MRI has an important role in differentiation of cerebral lesions. A concentric target sign on T2WI weighted images with concentric hyper-intense and hypo-intense zones is more specific for cerebral toxoplasmosis.

The standard treatment for toxoplasmosis in HIV is sulfadioxine and pyrimethamine with leucovorin as needed for a minimum of 4-6 weeks. Alternate therapeutic regimens include clindamycin in combination with pyrimethamine; atovaquone plus pyrimethamine; and azithromycin plus pyrimethamine plus rifabutin. Relapses are common, and patient with history of prior toxoplasmic encephalitis receive maintenance therapy with sulfadiazine, pyrimethamine, and leucovorin as long as their CD4+T cells remain less than 200 cells/ul [10].

The patient was positive for HIV anti-bodies which lead to impaired of immune function.
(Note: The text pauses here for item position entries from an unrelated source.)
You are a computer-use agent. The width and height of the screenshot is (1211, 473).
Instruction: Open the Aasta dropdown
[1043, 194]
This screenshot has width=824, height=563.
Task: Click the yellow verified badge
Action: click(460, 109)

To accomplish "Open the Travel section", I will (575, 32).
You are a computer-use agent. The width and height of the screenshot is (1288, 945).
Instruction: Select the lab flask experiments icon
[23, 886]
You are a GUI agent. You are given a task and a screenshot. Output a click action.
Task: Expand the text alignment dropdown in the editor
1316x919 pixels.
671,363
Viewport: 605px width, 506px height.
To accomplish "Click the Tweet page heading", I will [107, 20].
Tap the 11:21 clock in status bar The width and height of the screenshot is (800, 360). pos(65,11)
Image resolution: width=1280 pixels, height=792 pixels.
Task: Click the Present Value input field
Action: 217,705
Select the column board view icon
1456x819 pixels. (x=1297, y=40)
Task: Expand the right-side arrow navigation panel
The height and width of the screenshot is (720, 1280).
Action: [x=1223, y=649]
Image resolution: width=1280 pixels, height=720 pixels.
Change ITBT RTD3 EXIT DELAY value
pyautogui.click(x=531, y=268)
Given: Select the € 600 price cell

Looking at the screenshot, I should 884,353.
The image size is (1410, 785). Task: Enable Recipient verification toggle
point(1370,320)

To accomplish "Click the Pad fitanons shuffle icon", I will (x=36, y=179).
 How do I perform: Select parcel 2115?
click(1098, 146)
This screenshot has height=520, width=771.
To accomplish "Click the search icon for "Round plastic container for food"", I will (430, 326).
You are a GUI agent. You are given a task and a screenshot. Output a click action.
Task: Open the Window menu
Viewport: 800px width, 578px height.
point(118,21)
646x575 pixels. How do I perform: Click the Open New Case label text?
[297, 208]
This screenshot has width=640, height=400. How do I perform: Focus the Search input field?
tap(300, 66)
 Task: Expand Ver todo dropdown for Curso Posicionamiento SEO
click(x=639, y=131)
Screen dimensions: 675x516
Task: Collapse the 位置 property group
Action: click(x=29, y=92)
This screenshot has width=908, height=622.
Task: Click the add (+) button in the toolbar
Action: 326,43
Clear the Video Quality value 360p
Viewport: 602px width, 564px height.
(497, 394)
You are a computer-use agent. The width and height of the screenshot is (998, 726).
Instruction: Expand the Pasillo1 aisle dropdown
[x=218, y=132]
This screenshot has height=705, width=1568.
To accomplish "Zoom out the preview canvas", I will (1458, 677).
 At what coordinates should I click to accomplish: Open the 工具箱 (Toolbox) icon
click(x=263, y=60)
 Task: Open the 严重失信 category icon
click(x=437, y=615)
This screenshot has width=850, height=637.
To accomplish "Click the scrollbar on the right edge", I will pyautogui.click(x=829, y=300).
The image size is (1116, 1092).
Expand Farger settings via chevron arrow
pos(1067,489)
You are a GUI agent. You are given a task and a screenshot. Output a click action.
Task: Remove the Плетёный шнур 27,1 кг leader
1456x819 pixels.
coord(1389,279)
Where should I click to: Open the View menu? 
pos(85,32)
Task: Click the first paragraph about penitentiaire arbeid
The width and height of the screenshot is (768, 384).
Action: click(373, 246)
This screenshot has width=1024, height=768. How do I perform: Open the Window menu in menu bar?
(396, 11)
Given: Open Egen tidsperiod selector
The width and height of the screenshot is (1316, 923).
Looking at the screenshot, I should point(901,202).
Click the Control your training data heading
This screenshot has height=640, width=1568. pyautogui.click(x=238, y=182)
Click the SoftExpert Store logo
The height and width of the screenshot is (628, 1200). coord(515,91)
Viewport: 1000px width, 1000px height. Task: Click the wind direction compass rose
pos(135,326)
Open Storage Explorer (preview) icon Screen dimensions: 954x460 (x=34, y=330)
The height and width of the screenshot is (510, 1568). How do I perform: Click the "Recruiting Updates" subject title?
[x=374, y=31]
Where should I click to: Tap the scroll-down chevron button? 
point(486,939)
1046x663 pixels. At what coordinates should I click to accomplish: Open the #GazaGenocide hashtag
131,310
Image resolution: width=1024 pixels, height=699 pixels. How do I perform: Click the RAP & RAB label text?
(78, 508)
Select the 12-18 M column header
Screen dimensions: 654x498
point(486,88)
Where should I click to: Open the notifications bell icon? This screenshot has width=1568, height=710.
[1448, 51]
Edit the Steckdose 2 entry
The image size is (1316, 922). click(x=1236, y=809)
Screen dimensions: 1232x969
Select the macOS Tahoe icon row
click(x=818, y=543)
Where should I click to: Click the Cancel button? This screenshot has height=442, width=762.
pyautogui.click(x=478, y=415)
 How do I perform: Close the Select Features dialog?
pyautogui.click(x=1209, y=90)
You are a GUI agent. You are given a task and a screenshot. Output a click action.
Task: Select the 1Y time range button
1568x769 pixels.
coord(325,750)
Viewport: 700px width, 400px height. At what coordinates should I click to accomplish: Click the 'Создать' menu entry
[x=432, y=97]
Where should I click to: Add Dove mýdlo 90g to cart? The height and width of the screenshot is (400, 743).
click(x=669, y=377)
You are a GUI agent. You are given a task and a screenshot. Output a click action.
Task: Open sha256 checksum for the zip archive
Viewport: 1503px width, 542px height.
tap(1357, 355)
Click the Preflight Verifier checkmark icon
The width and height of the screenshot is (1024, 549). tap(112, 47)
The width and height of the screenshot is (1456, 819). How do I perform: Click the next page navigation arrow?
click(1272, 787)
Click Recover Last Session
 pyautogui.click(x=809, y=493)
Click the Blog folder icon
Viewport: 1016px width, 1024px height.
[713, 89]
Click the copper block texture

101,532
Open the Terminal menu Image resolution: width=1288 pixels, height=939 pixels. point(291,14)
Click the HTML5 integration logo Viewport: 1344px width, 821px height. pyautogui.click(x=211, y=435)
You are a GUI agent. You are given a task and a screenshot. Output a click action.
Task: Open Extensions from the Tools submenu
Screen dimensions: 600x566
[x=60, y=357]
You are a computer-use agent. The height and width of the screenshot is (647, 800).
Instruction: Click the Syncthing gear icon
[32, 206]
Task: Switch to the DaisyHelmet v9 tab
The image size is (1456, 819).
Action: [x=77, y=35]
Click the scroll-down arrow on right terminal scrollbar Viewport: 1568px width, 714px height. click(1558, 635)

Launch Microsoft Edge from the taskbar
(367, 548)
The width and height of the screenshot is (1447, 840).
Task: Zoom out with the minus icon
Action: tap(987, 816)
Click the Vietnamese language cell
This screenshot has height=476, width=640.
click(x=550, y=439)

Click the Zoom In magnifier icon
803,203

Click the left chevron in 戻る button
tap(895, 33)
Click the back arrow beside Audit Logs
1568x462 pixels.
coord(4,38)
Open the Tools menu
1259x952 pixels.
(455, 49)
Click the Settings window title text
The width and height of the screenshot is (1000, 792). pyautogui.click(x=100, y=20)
The MRI report showed multiple ill-defined lesions in the left frontal and temporal lobes, bilateral parietal and occipital lobes, left basal ganglia, midbrain, thalamus and posterior portion of pons which are hypo-intense on T1 and concentric bands of hypo and hyperintensity on T2, FLAIR sequences. A lesion involving midbrain on the left side with involvement of left oculomotor nerve explains isolated third nerve palsy secondary to focal lesion. Multiple heterogenous signal intensity lesions showing heterogeneous post-contrast enhancement (“eccentric target” sign) with few areas of diffusion restriction in the mentioned areas are suggestive of HIV encephalopathy with toxoplasmosis infection. Henceforth the patient was referred to higher center for further evaluation and CD4 cell count. Patient being noncompliant had multiple visits to different hospitals because of the progression of disease severity. We lost the patient after a week.

HIV related stigma is key issue that impacts people living with HIV. Stigma and discrimination in the family, community as well as clinics are the significant barriers to HIV treatment which lead to negative consequences and poor adherence to medication in the patient.

Conclusion

It is strongly concluded that isolated third nerve palsy secondary to HIV encephalopathy due to focal lesion of cerebral toxoplasmosis is a rare clinical presentation and also based on an extensive search of reported literature on the related cases.